_DATA FOR THIS TASK:_
|---|
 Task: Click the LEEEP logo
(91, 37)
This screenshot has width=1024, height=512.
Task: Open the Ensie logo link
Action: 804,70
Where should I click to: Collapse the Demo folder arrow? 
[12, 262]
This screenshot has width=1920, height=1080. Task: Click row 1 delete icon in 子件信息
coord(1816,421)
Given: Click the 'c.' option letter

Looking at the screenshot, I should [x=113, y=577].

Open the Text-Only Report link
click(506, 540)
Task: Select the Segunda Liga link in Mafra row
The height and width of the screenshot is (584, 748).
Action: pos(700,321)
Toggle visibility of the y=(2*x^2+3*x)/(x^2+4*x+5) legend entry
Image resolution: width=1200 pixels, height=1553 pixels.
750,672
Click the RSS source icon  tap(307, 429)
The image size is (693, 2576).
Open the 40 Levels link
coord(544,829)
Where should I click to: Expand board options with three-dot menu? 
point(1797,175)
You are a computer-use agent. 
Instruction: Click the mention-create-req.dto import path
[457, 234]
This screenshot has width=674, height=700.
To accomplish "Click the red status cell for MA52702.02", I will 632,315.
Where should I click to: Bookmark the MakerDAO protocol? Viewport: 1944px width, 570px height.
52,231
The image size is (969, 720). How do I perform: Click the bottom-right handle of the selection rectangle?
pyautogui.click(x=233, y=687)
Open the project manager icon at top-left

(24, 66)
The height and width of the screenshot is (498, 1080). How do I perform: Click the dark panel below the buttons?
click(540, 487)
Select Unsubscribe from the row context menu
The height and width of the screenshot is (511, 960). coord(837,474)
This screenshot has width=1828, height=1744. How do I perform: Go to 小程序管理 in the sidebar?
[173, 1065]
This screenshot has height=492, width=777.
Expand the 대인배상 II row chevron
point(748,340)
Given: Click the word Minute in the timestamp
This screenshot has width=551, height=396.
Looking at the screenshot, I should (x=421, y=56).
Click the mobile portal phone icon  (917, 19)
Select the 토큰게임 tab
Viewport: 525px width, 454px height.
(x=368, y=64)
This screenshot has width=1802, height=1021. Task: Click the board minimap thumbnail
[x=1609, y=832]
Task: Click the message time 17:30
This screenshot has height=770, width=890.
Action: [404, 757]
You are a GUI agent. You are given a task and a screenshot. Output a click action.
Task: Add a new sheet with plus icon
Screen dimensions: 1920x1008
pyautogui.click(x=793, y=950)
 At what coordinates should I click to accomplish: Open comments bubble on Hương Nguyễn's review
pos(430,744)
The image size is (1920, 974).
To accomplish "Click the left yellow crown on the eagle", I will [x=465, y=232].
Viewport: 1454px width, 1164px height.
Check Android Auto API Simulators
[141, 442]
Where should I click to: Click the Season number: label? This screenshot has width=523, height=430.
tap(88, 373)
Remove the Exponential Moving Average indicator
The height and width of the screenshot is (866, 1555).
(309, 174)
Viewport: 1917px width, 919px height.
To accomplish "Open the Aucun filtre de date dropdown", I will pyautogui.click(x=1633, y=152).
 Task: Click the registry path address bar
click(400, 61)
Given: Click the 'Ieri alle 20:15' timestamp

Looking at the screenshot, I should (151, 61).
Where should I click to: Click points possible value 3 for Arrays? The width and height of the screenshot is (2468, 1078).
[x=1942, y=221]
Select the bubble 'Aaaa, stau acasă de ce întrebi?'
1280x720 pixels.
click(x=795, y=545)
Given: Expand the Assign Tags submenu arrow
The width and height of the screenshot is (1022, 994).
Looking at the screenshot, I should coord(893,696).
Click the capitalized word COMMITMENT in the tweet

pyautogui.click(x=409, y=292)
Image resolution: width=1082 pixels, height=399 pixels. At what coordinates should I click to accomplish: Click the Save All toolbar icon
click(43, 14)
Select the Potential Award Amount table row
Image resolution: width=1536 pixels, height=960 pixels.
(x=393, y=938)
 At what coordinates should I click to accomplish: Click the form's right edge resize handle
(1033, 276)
|---|
_AIM OF THE EXERCISE:_
Nothing is to be left out, and every entry is to be transcribed exactly.

_TASK ANSWER:_
 Task: Click the LEEEP logo
(91, 37)
This screenshot has width=1024, height=512.
Task: Open the Ensie logo link
Action: 804,70
Where should I click to: Collapse the Demo folder arrow? 
[12, 262]
This screenshot has width=1920, height=1080. Task: Click row 1 delete icon in 子件信息
coord(1816,421)
Given: Click the 'c.' option letter

Looking at the screenshot, I should [x=113, y=577].

Open the Text-Only Report link
click(506, 540)
Task: Select the Segunda Liga link in Mafra row
The height and width of the screenshot is (584, 748).
Action: pos(700,321)
Toggle visibility of the y=(2*x^2+3*x)/(x^2+4*x+5) legend entry
Image resolution: width=1200 pixels, height=1553 pixels.
750,672
Click the RSS source icon  tap(307, 429)
The image size is (693, 2576).
Open the 40 Levels link
coord(544,829)
Where should I click to: Expand board options with three-dot menu? 
point(1797,175)
You are a computer-use agent. 
Instruction: Click the mention-create-req.dto import path
[457, 234]
This screenshot has width=674, height=700.
To accomplish "Click the red status cell for MA52702.02", I will 632,315.
Where should I click to: Bookmark the MakerDAO protocol? Viewport: 1944px width, 570px height.
52,231
The image size is (969, 720). How do I perform: Click the bottom-right handle of the selection rectangle?
pyautogui.click(x=233, y=687)
Open the project manager icon at top-left

(24, 66)
The height and width of the screenshot is (498, 1080). How do I perform: Click the dark panel below the buttons?
click(540, 487)
Select Unsubscribe from the row context menu
The height and width of the screenshot is (511, 960). coord(837,474)
This screenshot has width=1828, height=1744. How do I perform: Go to 小程序管理 in the sidebar?
[173, 1065]
This screenshot has height=492, width=777.
Expand the 대인배상 II row chevron
point(748,340)
Given: Click the word Minute in the timestamp
This screenshot has width=551, height=396.
Looking at the screenshot, I should (x=421, y=56).
Click the mobile portal phone icon  (917, 19)
Select the 토큰게임 tab
Viewport: 525px width, 454px height.
(x=368, y=64)
This screenshot has width=1802, height=1021. Task: Click the board minimap thumbnail
[x=1609, y=832]
Task: Click the message time 17:30
This screenshot has height=770, width=890.
Action: [404, 757]
You are a GUI agent. You are given a task and a screenshot. Output a click action.
Task: Add a new sheet with plus icon
Screen dimensions: 1920x1008
pyautogui.click(x=793, y=950)
 At what coordinates should I click to accomplish: Open comments bubble on Hương Nguyễn's review
pos(430,744)
The image size is (1920, 974).
To accomplish "Click the left yellow crown on the eagle", I will [x=465, y=232].
Viewport: 1454px width, 1164px height.
Check Android Auto API Simulators
[141, 442]
Where should I click to: Click the Season number: label? This screenshot has width=523, height=430.
tap(88, 373)
Remove the Exponential Moving Average indicator
The height and width of the screenshot is (866, 1555).
(309, 174)
Viewport: 1917px width, 919px height.
To accomplish "Open the Aucun filtre de date dropdown", I will pyautogui.click(x=1633, y=152).
 Task: Click the registry path address bar
click(400, 61)
Given: Click the 'Ieri alle 20:15' timestamp

Looking at the screenshot, I should (151, 61).
Where should I click to: Click points possible value 3 for Arrays? The width and height of the screenshot is (2468, 1078).
[x=1942, y=221]
Select the bubble 'Aaaa, stau acasă de ce întrebi?'
1280x720 pixels.
click(x=795, y=545)
Given: Expand the Assign Tags submenu arrow
The width and height of the screenshot is (1022, 994).
Looking at the screenshot, I should coord(893,696).
Click the capitalized word COMMITMENT in the tweet

pyautogui.click(x=409, y=292)
Image resolution: width=1082 pixels, height=399 pixels. At what coordinates should I click to accomplish: Click the Save All toolbar icon
click(43, 14)
Select the Potential Award Amount table row
Image resolution: width=1536 pixels, height=960 pixels.
(x=393, y=938)
 At what coordinates should I click to accomplish: Click the form's right edge resize handle
(1033, 276)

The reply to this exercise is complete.